Typical of the author’s Star Wars novels, the characterization was also done extremely well. There’s a clear emphasis on developing relationships, and there are a whole web of them here to consider. The story takes a look at both past and present, examining the relationships of multiple sets of masters and apprentices, as well as the role the Jedi Council has played in those dynamics. In addition, we have the side characters and their relationships to each other and the protagonists. Following in the footsteps of a long line of rogue Jedi in Star Wars fiction, Rael Averross’ infectious personality and emotional openness completely stole the show for me. Rahara and Pax were also a joy to read about, and their personal stories offer some commentary on darker activities that still go on in the Republic, including smuggling and slavery. And then there are the shadowy villains and other dubious organizations like Czerka and or the Opposition on Pijal, though Gray is so subtle and clever with her writing that there will be twists and surprises you won’t see coming.
Needless to say, in my eyes, Master & Apprentice is one of the new canon’s better books. Personally, I also think it’s one of Claudia Gray’s bolder Star Wars novels, where she tackles more mature themes and uses some modern vernacular and risqué language which felt a little out of place at times (keep in mind I’m talking by Star Wars standards here, and I know some people let their younger kids read Star Wars tie-ins, so reader discretion is advised). To sum things up though, I had a great time with this novel, and after reading it, I also think it would be fantastic to see more prequel or pre-prequel era Star Wars books in the future.

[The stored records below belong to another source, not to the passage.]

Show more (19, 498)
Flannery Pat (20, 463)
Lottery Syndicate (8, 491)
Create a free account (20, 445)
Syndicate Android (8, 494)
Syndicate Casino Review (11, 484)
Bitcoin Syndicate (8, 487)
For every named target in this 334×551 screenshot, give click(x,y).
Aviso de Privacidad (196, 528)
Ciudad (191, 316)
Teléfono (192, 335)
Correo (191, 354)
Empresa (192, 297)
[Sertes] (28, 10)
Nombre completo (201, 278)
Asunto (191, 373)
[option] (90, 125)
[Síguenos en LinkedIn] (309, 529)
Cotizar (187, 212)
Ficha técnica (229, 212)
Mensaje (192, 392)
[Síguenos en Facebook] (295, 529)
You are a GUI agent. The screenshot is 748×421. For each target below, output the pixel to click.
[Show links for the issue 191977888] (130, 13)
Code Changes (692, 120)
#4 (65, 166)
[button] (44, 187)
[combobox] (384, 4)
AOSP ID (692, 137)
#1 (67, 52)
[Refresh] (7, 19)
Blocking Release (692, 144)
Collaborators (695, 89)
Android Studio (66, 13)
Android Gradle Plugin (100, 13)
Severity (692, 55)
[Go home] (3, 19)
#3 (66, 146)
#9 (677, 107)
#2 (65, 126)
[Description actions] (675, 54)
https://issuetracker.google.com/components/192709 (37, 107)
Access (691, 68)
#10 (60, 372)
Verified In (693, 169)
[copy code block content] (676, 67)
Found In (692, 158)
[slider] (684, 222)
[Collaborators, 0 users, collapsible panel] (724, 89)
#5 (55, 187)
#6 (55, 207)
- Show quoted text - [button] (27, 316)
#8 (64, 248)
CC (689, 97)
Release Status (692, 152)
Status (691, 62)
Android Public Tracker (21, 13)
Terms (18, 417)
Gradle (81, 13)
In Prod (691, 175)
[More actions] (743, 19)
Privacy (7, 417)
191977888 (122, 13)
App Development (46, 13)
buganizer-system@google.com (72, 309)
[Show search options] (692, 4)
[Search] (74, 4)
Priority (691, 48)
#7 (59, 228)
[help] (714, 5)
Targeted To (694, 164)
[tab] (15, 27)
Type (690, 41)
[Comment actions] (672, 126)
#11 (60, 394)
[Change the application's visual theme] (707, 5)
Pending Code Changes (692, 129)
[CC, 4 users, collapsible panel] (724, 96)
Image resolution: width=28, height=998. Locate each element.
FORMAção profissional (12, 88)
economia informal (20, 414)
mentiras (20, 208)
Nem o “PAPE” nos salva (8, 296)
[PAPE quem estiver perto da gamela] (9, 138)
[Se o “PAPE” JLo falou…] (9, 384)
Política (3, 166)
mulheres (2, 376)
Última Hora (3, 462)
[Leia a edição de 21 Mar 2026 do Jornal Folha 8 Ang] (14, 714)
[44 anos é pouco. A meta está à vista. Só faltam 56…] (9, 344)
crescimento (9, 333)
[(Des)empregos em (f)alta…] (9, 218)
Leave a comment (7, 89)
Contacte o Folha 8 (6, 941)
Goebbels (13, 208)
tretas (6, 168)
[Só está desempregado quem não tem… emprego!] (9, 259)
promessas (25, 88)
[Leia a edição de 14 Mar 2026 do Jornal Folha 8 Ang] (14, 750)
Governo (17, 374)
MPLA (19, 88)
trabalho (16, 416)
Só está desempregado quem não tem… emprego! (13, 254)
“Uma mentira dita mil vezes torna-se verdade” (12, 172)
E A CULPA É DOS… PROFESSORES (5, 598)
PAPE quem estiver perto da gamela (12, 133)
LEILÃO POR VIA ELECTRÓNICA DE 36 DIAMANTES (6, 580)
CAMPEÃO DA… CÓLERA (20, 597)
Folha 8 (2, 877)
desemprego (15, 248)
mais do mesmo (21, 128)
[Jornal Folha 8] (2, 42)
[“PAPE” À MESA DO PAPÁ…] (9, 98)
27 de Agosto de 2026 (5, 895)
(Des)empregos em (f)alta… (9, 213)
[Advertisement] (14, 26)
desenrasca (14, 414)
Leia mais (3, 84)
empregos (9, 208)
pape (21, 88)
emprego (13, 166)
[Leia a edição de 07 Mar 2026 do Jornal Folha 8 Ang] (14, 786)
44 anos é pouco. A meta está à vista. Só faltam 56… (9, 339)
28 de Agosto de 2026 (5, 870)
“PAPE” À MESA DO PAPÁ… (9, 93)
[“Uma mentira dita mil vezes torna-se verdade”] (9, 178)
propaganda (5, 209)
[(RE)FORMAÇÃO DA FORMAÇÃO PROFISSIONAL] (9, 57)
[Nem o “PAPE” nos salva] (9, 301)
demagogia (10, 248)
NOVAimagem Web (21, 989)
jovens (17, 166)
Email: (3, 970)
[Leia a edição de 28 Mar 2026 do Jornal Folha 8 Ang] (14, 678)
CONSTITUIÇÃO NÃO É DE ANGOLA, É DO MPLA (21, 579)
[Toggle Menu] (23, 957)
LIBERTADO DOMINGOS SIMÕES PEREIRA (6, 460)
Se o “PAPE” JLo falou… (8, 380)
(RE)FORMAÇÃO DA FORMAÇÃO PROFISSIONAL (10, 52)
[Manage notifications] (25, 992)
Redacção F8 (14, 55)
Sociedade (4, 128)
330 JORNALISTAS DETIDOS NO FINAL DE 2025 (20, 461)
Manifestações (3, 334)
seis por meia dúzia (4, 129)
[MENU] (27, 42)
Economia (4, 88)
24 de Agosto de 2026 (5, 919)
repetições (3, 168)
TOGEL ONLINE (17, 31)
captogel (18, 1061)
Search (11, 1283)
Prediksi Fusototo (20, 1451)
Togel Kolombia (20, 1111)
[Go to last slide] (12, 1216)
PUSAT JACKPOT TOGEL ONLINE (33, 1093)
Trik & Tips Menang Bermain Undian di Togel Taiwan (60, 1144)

Audiobook Comments: I absolutely adored Jonathan Davis’ performance on the Star Wars: Master & Apprentice audiobook. He’s always been known to me as “that Star Wars narrator who can do an amazing Darth Vader voice”, but obviously he’s incredibly talented and can do a lot more than that. Short of getting Liam Neeson himself to read this book, I don’t think you could have gotten a better voice actor for Qui-Gon Jinn. Stellar performance, as always.